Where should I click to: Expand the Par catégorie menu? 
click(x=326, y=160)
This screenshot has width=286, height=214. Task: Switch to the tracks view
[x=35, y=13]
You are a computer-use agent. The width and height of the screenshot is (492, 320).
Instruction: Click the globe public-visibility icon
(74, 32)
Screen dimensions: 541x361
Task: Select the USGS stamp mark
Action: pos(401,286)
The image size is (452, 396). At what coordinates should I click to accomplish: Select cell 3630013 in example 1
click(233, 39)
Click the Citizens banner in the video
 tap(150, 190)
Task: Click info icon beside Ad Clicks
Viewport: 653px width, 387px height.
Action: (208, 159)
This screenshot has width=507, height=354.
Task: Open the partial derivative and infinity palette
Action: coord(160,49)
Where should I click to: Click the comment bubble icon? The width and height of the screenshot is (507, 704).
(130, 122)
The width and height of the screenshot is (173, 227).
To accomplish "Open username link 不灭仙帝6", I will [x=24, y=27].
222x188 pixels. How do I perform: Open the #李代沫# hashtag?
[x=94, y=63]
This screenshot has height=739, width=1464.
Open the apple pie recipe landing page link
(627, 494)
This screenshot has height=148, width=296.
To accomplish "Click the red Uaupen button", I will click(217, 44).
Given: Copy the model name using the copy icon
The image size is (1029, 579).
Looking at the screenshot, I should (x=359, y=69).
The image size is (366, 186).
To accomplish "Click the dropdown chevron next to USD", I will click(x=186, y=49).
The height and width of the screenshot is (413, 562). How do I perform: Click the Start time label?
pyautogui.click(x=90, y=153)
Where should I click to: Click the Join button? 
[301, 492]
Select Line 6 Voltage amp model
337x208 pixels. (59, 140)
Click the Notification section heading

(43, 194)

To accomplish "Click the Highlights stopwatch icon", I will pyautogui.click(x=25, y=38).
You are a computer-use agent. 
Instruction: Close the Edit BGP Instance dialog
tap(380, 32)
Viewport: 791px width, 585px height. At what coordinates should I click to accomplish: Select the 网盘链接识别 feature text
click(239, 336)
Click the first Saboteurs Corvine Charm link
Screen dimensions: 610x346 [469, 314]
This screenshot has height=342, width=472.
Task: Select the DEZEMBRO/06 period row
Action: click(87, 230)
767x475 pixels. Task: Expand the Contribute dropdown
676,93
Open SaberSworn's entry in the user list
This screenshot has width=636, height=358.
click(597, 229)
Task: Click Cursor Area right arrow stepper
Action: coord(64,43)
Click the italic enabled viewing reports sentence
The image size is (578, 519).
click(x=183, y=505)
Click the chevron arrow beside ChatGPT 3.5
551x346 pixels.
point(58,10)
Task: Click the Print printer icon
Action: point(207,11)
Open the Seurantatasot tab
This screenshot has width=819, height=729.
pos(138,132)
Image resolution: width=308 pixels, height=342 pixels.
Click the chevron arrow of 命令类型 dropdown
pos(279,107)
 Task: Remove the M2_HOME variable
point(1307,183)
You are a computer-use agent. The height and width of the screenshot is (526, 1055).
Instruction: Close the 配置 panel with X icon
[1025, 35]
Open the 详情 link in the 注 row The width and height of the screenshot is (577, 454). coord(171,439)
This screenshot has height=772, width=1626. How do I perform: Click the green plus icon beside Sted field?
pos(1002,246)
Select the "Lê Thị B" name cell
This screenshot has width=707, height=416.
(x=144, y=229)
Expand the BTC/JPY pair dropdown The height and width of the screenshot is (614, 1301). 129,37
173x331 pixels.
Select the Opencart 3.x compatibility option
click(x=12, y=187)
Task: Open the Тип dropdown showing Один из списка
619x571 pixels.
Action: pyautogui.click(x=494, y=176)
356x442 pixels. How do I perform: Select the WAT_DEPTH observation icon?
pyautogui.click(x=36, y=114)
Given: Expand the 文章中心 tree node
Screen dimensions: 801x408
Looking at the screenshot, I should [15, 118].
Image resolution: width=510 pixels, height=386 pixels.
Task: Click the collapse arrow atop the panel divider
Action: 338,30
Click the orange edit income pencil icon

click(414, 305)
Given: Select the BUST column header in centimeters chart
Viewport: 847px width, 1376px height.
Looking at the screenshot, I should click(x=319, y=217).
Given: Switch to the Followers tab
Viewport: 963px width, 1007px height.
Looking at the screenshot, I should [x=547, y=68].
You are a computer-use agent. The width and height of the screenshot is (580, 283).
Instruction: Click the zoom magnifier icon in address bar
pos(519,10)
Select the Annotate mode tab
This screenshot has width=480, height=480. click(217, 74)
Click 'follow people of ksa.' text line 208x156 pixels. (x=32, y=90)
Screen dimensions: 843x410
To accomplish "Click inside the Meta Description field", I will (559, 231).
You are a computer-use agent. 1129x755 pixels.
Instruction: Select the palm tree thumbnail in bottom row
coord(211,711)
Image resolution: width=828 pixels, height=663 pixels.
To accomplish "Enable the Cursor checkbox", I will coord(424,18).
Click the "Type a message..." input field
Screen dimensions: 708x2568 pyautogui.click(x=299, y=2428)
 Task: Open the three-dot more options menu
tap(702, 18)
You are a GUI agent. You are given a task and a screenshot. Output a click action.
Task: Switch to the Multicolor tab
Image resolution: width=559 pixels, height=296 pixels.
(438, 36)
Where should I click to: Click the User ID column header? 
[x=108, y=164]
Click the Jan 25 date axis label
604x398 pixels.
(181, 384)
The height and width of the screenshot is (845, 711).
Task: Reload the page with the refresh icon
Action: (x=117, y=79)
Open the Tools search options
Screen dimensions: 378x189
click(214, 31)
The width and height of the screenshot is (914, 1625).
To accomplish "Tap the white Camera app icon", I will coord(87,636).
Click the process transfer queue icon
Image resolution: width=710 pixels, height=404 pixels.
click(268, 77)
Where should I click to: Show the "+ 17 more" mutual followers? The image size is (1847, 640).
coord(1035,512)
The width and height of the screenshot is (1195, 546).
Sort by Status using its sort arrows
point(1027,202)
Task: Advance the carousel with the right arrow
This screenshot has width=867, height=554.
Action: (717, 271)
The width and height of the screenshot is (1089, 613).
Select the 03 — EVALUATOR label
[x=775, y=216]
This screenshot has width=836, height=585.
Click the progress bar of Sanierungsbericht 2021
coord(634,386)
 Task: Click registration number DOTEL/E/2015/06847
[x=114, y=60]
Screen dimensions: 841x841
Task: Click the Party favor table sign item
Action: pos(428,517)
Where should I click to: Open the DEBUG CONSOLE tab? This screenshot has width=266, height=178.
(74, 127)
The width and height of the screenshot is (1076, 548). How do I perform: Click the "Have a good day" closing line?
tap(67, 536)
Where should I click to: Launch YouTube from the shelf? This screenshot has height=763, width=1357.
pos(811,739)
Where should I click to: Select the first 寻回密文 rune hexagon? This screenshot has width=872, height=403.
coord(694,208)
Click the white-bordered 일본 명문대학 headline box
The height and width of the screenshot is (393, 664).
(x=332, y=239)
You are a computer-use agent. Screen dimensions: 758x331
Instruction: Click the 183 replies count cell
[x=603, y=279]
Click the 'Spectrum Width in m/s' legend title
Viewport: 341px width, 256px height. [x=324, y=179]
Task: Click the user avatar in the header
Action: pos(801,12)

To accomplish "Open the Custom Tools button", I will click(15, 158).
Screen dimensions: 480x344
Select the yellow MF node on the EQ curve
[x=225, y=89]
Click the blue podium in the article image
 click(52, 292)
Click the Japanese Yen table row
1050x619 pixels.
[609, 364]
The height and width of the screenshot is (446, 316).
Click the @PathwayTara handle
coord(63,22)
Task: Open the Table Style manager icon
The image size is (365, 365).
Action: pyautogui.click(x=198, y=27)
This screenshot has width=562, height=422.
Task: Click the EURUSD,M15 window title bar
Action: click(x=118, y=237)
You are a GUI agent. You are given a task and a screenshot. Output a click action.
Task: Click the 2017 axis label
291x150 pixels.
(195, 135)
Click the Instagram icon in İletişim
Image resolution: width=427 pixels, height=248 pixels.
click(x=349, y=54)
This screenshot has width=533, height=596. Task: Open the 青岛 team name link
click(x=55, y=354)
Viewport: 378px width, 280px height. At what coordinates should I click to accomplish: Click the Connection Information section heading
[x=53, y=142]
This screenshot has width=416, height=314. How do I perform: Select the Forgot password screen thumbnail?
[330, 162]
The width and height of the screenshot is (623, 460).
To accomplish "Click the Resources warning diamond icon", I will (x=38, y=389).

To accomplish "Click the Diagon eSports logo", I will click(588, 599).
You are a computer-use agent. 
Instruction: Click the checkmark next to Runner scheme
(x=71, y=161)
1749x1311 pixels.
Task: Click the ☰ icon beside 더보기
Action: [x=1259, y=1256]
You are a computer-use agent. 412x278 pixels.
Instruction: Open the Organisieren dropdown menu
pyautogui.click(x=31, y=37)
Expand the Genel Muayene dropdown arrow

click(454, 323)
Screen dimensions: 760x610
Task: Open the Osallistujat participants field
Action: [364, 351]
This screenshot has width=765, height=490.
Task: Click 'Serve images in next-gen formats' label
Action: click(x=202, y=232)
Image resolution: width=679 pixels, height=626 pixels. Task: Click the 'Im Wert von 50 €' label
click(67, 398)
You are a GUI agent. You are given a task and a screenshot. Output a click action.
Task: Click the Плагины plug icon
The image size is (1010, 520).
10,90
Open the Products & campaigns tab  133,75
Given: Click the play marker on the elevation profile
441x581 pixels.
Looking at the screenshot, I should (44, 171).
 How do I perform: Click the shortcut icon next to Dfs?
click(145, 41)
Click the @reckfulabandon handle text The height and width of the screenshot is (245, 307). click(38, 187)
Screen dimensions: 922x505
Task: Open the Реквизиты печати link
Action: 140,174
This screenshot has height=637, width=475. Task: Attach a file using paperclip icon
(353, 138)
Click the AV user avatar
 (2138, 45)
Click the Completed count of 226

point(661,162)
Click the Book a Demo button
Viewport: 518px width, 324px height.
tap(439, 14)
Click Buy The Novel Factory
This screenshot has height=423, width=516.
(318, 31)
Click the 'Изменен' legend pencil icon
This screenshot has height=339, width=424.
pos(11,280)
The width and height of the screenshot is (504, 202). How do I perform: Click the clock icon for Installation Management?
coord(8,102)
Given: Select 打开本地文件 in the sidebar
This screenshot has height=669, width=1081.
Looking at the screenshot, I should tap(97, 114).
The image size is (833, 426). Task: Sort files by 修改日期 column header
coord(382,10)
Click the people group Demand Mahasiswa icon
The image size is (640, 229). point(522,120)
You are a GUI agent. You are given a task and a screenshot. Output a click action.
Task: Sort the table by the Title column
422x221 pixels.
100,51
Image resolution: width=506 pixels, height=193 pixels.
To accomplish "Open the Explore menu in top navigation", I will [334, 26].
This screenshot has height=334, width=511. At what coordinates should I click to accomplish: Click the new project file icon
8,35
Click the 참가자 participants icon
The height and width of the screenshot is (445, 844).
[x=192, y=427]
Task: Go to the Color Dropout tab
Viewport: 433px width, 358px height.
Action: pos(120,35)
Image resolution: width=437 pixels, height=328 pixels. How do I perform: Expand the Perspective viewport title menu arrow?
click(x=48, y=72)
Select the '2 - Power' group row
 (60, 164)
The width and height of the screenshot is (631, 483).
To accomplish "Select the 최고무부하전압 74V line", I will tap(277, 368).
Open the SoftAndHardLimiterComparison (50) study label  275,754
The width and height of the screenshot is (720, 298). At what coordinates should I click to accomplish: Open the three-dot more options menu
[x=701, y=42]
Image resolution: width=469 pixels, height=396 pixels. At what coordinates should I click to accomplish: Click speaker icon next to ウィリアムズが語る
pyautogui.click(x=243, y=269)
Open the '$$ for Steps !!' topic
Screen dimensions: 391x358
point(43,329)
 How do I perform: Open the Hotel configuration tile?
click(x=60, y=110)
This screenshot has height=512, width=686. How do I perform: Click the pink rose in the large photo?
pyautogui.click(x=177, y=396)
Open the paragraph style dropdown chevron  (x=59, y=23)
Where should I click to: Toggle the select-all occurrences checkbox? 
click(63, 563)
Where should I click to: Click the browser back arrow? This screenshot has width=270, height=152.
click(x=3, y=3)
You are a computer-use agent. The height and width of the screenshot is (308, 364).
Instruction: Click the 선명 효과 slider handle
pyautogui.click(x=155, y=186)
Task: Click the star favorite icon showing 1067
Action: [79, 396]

● Assignment: The response must give every line from the material above that holds the string "Tools".

● Task response:
Open the Tools search options
To accomplish "Open the Custom Tools button", I will click(15, 158).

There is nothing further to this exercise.